● **Records shown**

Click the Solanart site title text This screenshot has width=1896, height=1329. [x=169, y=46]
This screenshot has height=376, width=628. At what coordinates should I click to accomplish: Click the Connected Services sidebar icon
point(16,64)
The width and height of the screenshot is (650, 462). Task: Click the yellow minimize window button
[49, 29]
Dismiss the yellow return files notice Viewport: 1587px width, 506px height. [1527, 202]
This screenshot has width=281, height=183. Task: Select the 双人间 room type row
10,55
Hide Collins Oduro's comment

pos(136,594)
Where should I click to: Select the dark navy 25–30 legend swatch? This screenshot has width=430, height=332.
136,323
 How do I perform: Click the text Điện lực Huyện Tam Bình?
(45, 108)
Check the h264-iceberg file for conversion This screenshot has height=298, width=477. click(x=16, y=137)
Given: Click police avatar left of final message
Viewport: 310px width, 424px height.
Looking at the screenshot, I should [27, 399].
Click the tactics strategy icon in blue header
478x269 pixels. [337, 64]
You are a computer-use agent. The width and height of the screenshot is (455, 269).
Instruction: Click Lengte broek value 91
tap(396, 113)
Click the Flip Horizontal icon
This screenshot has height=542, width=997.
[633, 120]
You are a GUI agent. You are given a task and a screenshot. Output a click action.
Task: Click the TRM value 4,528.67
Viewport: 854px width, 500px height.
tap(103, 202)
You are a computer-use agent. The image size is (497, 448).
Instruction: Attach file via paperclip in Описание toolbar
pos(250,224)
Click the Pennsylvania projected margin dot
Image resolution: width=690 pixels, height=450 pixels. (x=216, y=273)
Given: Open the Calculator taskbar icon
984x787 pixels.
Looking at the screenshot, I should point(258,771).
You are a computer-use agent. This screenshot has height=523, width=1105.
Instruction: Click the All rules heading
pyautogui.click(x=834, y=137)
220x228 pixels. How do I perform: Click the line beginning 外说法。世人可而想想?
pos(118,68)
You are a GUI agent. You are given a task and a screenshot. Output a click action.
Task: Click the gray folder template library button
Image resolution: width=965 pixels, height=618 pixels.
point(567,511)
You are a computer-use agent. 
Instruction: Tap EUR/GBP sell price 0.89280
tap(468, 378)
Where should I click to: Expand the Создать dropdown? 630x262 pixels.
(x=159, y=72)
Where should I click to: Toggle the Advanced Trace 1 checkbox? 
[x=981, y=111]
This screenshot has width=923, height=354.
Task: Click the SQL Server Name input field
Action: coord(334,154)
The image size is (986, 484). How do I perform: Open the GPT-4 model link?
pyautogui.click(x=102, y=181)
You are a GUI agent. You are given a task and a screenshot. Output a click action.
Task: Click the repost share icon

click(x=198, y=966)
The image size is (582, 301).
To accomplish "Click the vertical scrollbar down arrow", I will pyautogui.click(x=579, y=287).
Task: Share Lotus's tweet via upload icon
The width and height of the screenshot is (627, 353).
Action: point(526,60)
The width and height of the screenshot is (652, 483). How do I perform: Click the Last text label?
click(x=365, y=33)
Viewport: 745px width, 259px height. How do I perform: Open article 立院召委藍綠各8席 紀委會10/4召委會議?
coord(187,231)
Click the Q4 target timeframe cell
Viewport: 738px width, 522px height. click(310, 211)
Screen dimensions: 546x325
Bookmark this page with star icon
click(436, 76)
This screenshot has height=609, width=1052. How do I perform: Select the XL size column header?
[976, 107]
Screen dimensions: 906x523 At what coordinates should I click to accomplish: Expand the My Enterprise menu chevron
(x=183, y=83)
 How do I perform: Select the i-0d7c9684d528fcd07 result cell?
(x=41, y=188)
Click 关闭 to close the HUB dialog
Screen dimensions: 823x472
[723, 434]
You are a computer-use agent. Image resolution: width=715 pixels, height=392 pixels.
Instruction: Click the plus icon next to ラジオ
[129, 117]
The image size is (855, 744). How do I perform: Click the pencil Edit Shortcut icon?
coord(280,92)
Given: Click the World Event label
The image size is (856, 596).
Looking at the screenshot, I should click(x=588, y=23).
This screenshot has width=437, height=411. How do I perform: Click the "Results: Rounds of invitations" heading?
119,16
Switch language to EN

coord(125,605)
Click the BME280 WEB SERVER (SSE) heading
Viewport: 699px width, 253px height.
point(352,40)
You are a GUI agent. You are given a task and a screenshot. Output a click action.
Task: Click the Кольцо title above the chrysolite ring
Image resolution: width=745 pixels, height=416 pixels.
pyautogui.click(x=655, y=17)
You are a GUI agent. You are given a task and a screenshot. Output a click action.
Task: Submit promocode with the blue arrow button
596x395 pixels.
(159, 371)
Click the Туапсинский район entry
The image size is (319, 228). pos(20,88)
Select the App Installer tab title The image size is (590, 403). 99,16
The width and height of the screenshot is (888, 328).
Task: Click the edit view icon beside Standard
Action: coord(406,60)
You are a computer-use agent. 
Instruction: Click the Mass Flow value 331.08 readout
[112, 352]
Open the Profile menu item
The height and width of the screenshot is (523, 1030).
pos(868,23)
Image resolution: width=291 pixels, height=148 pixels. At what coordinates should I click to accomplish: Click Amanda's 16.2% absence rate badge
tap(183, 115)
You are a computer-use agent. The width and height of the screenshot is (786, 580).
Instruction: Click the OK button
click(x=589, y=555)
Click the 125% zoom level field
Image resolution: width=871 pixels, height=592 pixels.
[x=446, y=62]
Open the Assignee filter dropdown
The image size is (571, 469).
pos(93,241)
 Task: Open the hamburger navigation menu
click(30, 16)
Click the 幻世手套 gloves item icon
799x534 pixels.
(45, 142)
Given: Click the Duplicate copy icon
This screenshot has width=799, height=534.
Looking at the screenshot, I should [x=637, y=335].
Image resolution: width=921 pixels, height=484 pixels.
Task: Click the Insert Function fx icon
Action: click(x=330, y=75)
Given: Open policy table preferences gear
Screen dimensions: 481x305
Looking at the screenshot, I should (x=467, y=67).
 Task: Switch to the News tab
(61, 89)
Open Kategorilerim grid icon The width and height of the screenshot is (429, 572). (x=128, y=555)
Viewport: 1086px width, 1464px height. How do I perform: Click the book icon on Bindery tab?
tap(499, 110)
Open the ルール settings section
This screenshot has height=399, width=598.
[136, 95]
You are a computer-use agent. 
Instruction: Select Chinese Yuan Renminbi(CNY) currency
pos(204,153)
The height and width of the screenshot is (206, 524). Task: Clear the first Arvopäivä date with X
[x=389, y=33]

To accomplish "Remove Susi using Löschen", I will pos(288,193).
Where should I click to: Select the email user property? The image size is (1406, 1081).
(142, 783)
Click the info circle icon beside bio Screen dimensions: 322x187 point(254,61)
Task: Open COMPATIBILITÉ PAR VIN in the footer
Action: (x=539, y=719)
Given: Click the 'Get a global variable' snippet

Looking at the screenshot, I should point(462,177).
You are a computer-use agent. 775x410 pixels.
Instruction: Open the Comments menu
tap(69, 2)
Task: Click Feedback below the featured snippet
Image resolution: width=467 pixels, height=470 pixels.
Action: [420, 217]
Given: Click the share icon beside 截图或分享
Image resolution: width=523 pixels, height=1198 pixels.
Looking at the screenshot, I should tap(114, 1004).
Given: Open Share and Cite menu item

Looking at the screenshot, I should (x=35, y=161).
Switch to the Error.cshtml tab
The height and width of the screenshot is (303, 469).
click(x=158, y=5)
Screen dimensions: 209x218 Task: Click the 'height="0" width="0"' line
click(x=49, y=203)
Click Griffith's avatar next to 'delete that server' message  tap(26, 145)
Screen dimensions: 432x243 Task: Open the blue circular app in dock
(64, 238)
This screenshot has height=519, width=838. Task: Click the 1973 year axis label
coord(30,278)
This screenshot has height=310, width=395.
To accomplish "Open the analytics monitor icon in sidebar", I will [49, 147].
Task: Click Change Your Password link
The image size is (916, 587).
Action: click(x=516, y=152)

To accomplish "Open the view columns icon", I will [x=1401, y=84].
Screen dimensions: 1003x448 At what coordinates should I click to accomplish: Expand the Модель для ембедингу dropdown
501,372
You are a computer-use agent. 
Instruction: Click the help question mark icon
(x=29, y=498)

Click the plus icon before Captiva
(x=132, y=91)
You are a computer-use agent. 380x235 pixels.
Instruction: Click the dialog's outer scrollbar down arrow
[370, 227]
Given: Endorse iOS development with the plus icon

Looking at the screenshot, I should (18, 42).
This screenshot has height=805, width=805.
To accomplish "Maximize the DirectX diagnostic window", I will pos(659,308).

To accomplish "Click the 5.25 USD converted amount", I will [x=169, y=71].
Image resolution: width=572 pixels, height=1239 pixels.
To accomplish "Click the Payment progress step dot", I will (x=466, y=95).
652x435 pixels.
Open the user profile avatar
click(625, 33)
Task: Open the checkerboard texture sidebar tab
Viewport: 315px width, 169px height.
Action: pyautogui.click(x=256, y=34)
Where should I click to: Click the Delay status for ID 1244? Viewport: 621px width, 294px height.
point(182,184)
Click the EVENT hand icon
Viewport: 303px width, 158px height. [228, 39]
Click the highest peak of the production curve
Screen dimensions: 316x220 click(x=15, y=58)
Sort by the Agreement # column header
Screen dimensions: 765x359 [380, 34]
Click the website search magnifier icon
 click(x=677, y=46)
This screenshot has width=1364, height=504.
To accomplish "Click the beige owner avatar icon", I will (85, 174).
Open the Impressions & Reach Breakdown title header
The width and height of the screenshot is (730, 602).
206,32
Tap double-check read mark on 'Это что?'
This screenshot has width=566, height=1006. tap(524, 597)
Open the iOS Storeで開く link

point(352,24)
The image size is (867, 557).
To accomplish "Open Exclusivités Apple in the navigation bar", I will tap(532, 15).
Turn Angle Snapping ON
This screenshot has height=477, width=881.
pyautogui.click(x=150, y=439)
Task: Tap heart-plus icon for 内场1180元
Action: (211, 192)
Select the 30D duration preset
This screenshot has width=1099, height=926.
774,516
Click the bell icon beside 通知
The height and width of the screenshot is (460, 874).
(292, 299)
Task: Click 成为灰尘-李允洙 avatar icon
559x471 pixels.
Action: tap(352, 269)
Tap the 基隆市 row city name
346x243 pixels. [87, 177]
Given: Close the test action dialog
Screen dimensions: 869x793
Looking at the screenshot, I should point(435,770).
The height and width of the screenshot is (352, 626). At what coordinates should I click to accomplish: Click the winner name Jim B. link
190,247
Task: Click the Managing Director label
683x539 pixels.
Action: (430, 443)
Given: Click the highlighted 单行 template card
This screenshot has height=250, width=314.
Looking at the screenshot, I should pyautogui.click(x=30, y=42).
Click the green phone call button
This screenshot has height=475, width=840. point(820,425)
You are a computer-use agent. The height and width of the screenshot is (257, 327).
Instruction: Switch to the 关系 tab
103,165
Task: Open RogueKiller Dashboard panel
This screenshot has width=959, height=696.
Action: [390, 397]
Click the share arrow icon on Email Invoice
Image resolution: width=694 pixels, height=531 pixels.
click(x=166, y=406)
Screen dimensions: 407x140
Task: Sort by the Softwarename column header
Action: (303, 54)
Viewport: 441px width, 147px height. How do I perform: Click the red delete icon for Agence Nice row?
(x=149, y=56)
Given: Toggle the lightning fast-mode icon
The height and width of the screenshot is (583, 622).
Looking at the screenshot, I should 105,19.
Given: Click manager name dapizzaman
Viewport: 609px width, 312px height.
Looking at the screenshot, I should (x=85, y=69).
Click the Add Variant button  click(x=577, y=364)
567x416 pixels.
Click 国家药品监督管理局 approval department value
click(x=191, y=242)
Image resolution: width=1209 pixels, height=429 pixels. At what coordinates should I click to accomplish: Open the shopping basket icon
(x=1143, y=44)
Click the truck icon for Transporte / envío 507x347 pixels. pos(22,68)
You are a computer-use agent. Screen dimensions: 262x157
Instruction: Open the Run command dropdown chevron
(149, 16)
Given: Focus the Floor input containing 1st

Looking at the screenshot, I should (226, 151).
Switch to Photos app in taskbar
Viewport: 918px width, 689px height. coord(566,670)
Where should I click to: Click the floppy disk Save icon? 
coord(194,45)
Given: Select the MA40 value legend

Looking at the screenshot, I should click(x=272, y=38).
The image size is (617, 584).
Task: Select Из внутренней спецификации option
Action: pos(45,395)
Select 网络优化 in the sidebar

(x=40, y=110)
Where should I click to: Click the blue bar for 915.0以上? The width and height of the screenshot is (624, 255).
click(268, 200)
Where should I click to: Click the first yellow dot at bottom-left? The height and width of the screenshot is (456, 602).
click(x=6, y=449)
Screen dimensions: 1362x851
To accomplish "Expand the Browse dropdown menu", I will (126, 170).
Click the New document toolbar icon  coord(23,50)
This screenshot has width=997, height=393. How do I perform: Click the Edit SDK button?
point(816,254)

● **Work order**
What are the lines, exactly as written above, from the line with "Click the bell icon beside 通知" to the line with "Given: Close the test action dialog", both included? Output only those.

● **Output for this exercise**
Click the bell icon beside 通知
The height and width of the screenshot is (460, 874).
(292, 299)
Task: Click 成为灰尘-李允洙 avatar icon
559x471 pixels.
Action: tap(352, 269)
Tap the 基隆市 row city name
346x243 pixels. [87, 177]
Given: Close the test action dialog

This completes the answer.